My grandfather was famous for his predictions of the future. He wasn’t a psychic or a medium, but he was a genius for forecasting changes in the weather. It could be the most beautiful sunny day in ten years not a cloud in the sky but if Grandpa said the rain was coming, our entire community knew to pack up their picnics and reschedule their barbecues. His accuracy may have seemed like a magic trick or a fun hobby to visitors, but the family knew it was actually a curse. Grandpa was afflicted with the pain of chronic barometric pressure headaches.
Can Air Pressure Really Cause Pressure Headaches?
It’s no secret that weather has an effect on your body, particularly when there are changes in the weather. Scientists believe that variations in barometric pressure result in changes in oxygen levels. It is theorized that variations in oxygen levels cause your brain’s blood vessels to expand and contract, which is believed to be the underlying cause of migraine headaches. This would also explain why people suffer from pressure headaches when they are hiking or flying.
Many researchers believe that its not just a question of air pressure; indeed, a variety of weather factors may trigger migraines. Temperature and humidity may also influence pressure headaches. In fact, a study done in 1981 revealed that migraines increase during phase 4 weather (low pressure, high temperature, high humidity, overcast skies).

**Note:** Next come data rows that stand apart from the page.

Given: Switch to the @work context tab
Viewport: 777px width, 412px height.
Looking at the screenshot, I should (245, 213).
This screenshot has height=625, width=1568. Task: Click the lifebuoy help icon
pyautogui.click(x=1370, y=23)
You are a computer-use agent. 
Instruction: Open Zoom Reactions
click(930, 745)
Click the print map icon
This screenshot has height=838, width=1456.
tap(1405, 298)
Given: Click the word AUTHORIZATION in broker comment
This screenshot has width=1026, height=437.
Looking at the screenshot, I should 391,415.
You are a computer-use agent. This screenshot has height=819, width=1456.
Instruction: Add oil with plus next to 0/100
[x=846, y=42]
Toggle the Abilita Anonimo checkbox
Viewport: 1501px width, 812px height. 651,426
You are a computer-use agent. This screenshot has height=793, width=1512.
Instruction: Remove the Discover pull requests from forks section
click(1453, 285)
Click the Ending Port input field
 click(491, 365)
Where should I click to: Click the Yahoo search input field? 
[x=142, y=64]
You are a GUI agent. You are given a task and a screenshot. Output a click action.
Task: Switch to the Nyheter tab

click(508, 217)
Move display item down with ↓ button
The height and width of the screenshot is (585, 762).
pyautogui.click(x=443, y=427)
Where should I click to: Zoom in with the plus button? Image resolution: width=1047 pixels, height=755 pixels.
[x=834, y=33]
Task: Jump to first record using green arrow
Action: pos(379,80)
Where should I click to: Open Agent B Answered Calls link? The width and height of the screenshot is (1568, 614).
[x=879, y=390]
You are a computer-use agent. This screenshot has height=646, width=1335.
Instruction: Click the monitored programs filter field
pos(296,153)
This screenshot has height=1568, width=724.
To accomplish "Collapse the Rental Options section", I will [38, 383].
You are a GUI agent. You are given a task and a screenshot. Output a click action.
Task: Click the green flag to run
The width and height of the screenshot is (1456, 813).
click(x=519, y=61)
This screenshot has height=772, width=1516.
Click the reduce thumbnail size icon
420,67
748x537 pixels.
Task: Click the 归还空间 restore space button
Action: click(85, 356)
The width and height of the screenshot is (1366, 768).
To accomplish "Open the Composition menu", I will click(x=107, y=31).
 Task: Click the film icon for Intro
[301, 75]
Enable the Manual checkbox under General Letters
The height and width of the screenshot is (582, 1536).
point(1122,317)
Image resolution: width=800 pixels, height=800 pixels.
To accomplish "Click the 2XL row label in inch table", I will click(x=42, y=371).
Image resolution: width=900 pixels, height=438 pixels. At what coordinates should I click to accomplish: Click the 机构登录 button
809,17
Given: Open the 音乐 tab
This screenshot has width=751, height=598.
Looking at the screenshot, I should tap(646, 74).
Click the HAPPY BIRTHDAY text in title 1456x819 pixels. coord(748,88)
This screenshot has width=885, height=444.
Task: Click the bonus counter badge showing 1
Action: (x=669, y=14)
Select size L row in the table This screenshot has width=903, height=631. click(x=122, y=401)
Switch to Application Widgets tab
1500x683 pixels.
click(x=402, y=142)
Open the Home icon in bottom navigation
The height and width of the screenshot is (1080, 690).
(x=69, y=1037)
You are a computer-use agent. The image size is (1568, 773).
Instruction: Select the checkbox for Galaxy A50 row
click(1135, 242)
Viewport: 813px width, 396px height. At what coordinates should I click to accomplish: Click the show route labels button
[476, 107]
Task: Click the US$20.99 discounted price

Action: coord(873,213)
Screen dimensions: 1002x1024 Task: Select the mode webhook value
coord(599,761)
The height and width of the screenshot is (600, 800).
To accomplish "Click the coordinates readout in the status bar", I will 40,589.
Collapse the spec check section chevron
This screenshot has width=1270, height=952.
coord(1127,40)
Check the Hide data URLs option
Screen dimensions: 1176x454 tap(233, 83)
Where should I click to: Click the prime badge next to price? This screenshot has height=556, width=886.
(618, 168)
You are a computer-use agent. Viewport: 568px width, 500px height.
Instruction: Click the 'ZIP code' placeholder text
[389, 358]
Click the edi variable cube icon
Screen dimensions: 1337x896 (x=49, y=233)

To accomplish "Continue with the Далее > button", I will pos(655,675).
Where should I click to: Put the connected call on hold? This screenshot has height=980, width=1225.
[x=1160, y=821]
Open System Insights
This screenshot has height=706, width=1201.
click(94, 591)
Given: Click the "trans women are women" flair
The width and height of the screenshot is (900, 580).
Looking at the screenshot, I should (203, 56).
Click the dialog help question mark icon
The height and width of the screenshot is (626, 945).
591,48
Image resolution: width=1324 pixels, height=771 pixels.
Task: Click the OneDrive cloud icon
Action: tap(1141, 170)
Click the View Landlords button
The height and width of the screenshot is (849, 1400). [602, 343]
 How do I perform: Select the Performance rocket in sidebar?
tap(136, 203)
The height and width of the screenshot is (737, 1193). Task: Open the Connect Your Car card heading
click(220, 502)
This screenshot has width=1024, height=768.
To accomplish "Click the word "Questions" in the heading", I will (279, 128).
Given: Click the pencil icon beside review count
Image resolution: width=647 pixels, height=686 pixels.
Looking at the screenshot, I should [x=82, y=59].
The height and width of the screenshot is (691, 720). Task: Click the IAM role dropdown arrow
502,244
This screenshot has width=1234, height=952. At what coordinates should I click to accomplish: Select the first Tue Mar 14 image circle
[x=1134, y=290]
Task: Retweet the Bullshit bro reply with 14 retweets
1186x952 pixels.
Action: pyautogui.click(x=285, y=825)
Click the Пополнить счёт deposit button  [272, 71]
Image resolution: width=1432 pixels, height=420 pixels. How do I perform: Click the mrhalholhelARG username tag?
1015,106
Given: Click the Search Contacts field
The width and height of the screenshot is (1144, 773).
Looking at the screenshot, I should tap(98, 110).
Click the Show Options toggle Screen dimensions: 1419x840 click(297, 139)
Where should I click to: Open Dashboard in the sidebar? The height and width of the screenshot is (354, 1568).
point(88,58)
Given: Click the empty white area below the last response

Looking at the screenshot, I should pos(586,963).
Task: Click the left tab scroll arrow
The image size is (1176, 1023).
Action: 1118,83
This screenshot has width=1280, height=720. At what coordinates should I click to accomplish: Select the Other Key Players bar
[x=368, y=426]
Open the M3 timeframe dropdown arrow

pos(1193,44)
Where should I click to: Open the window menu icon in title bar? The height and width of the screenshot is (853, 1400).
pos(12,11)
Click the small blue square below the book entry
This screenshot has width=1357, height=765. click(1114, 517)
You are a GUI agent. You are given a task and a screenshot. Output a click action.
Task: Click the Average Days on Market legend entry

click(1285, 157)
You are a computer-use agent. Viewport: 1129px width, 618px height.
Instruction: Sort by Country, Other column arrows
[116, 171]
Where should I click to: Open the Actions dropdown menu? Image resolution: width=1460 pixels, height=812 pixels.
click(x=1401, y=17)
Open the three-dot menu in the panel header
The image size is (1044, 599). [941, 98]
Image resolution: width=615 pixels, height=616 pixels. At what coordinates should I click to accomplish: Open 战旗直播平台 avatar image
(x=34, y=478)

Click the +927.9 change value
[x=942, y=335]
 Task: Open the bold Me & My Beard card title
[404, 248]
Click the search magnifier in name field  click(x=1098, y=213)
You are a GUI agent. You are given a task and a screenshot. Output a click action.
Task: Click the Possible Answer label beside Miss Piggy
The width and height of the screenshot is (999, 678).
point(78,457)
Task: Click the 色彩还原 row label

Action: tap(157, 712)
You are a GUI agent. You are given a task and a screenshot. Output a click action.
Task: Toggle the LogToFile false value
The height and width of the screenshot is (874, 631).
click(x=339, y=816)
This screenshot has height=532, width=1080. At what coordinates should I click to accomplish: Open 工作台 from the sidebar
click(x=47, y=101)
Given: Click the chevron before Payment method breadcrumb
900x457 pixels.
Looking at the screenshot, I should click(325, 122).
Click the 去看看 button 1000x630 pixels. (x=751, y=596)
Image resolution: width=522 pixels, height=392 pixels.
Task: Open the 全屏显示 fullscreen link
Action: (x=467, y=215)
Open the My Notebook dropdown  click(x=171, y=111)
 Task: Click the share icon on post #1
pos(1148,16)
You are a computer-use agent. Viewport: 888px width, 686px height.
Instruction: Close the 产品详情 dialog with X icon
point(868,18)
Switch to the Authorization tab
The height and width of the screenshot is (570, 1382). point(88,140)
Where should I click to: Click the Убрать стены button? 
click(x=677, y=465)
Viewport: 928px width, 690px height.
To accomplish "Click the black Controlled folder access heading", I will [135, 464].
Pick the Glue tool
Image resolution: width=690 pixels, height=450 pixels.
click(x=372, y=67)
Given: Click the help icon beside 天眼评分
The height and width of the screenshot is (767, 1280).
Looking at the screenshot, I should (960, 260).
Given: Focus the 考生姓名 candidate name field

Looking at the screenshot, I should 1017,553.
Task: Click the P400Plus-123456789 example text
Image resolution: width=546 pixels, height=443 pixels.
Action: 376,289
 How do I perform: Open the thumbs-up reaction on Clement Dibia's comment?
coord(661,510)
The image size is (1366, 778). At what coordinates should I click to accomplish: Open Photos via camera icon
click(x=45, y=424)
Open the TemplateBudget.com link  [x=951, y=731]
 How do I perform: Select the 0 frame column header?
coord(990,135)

The American National Headache Foundation claims that weather changes may also result in variations in the chemicals in your body. This is another trigger for migraines. Some researchers also believe that the electrical charge carried by the air may influence pressure headaches.
How to Deal with Pressure Headaches
Today, doctors are continuing to explore the connection between headaches and weather, but there a few helpful suggestions you can try in the meantime.
Doctors often suggest that patients keep a detailed journal of weather changes and headache pain. You should buy a decent barometer, preferably a digital one. This may enable you to predict your pressure headaches and allow you to plan accordingly.
The apparent link between weather and pain afflicts so many American citizens that weather.com has actually added an aches and pains forecast on their website. This forecast is based on dropping pressure, increased humidity, and changes or extremes in temperature. You simply enter your zip code, and you will receive an up-to-date aches and pains index, with one being minimal and ten being very high.
If you’re not blessed with the eerily accurate predictions of a psychic grandfather, you can use your barometric journal to know when you are more likely to experience an attack. Avoid outdoor events on days when you know you’re at high risk for pressure headaches.